Question

In the following exercises, graph each equation.$$y=-1$$

Answer

**step1 Identify the type of equation**

The given equation is $$y = -1$$. This is an equation where the value of y is constant, regardless of the value of x.

**step2 Determine the characteristics of the graph**

An equation of the form $$y = c$$ (where c is a constant) represents a horizontal line. In this case, c is -1. This means that for every possible x-value, the y-coordinate is always -1.

**step3 Draw the graph**

To graph this equation, locate the point on the y-axis where y is -1. Then, draw a straight line through this point that is parallel to the x-axis. This line will pass through all points with a y-coordinate of -1, such as $$( -2, -1), (0, -1), (3, -1)$$ and so on.

Alternative answer

Answer: To graph y = -1, you draw a straight horizontal line that crosses the y-axis at the point -1. Explain
This is a question about graphing simple linear equations, specifically a horizontal line . The solving step is:

1. First, I looked at the equation: `y = -1`. This equation is super simple!

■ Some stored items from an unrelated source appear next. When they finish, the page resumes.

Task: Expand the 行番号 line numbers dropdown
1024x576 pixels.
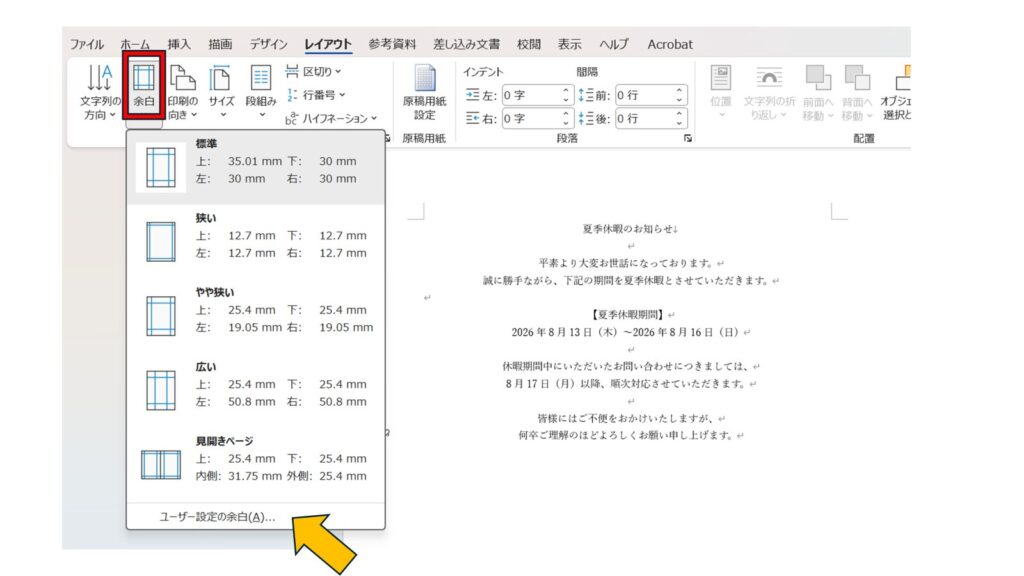Action: point(316,95)
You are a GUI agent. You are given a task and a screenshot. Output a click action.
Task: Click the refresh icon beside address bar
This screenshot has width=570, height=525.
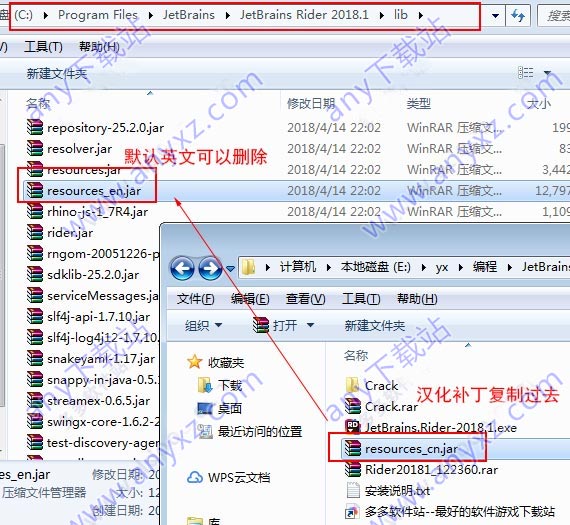[x=518, y=15]
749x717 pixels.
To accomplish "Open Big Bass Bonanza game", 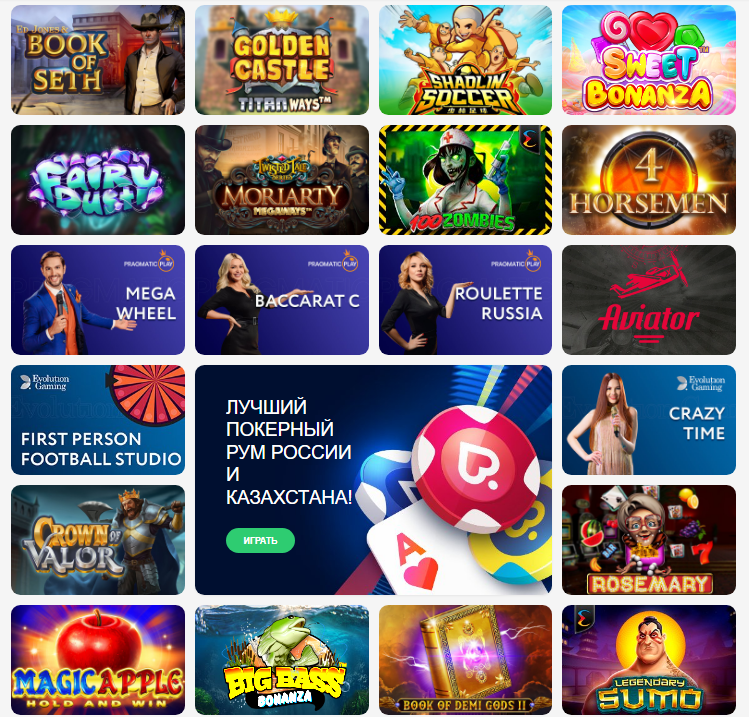I will click(282, 660).
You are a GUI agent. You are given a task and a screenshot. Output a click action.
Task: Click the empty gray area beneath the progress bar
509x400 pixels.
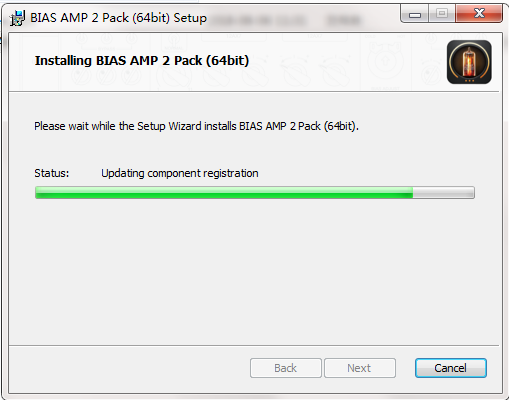coord(254,270)
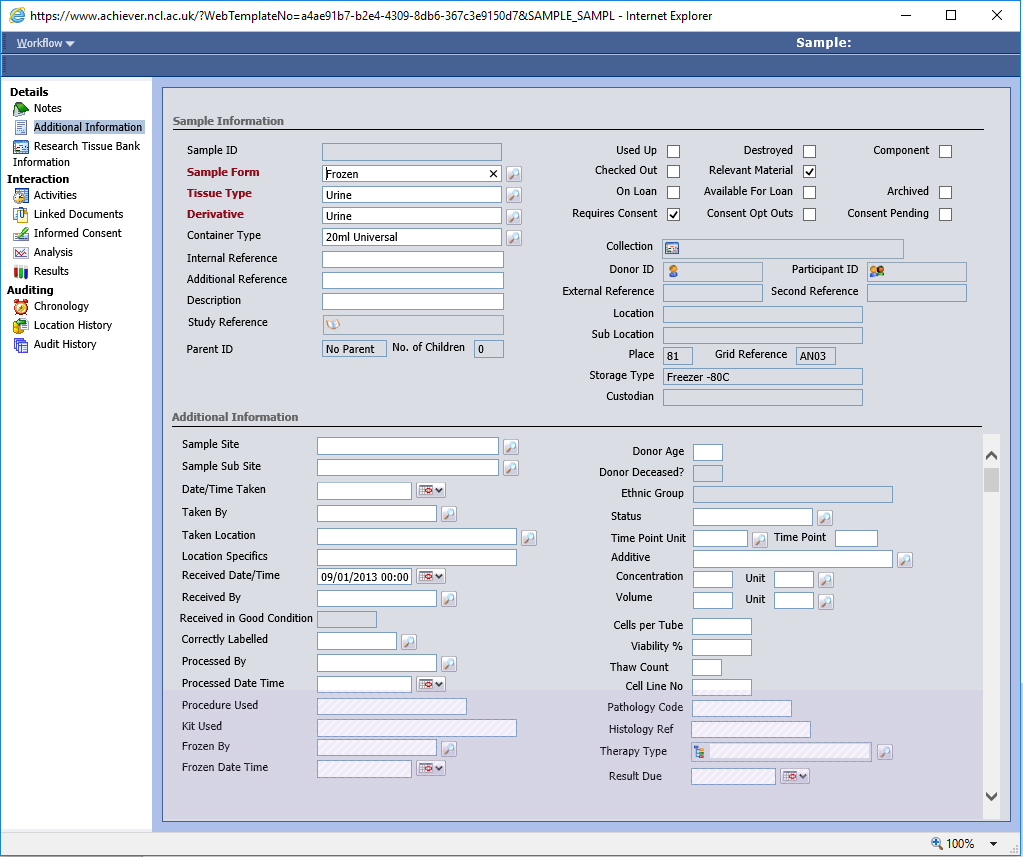This screenshot has width=1023, height=857.
Task: Click the Container Type search icon
Action: 513,238
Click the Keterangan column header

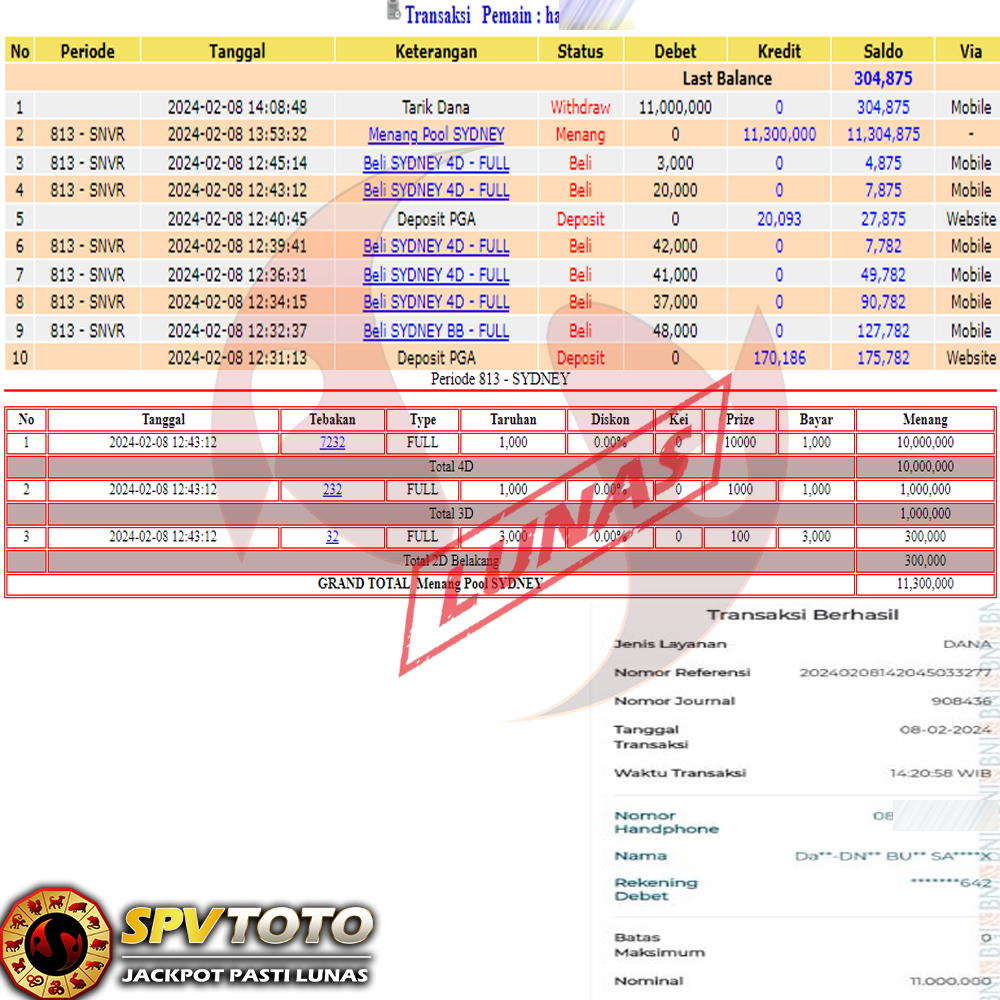click(x=436, y=51)
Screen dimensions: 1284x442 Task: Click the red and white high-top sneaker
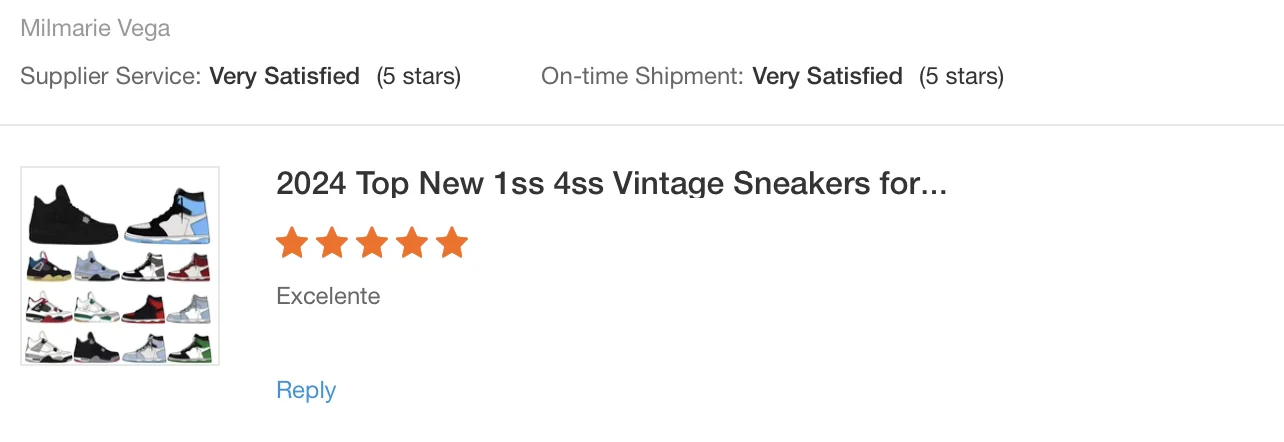(x=190, y=268)
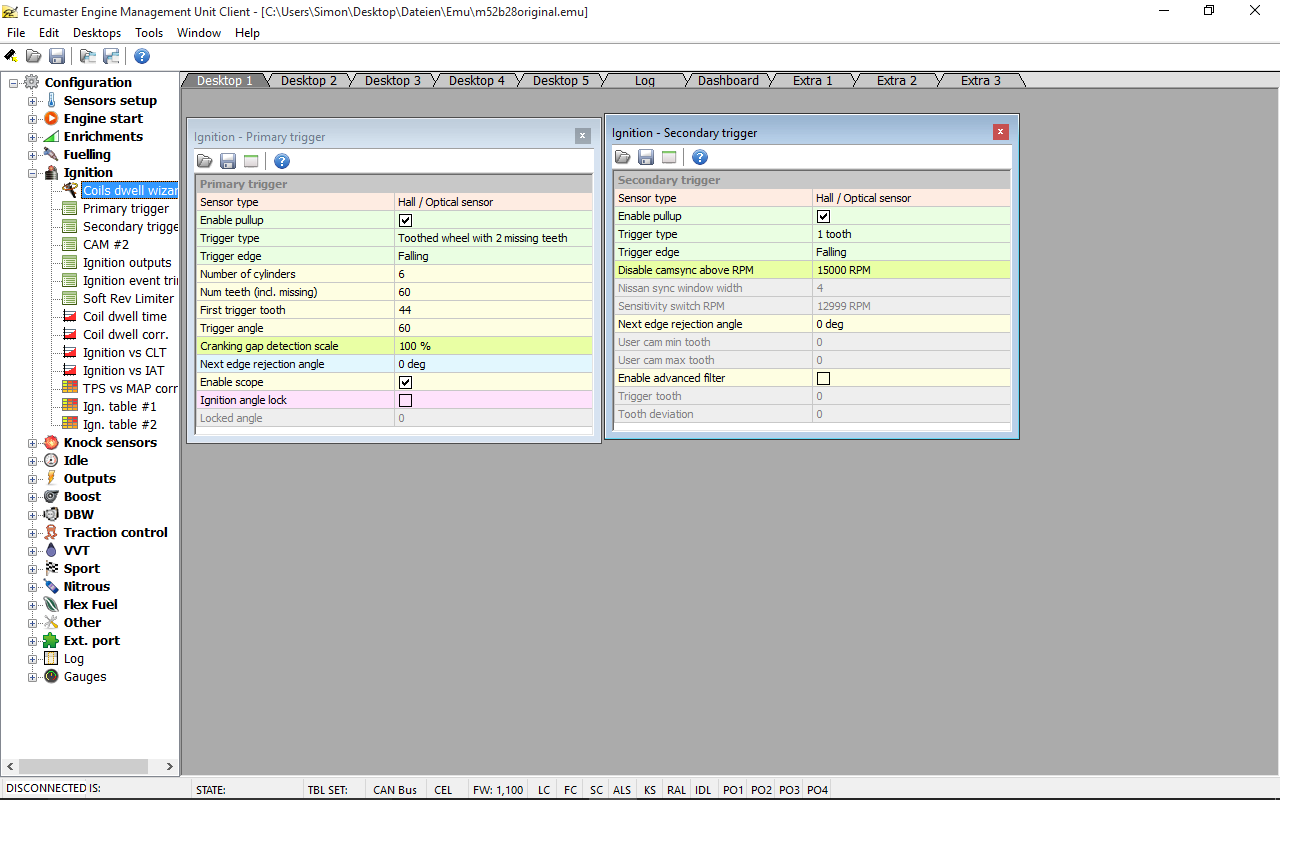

It tells me that the 'y' value is *always* -1, no matter what the 'x' value is.
2. I imagined a graph with an 'x' axis (the flat one) and a 'y' axis (the up-and-down one).
3. Since 'y' is always -1, I just need to find -1 on the 'y' axis. It's one step down from the middle (which is 0).
4. Then, because 'y' never changes, I knew the line would be perfectly flat, like the horizon. So, I would draw a straight line going from left to right, passing right through the point -1 on the 'y' axis. That's it!

Alternative answer

Answer:
A horizontal line that crosses the y-axis at -1. Explain
This is a question about graphing linear equations, specifically horizontal lines . The solving step is:

First, I think about what "y = -1" means. It means that no matter what 'x' is, the 'y' value always has to be -1.
So, I imagine the graph paper. The 'y' line goes up and down. I find the spot where 'y' is -1 (that's one step down from the middle, where 0 is).
Since 'y' is always -1, the line has to stay at that height. That means it will be a flat, straight line going sideways (horizontally) right through that -1 mark on the 'y' line.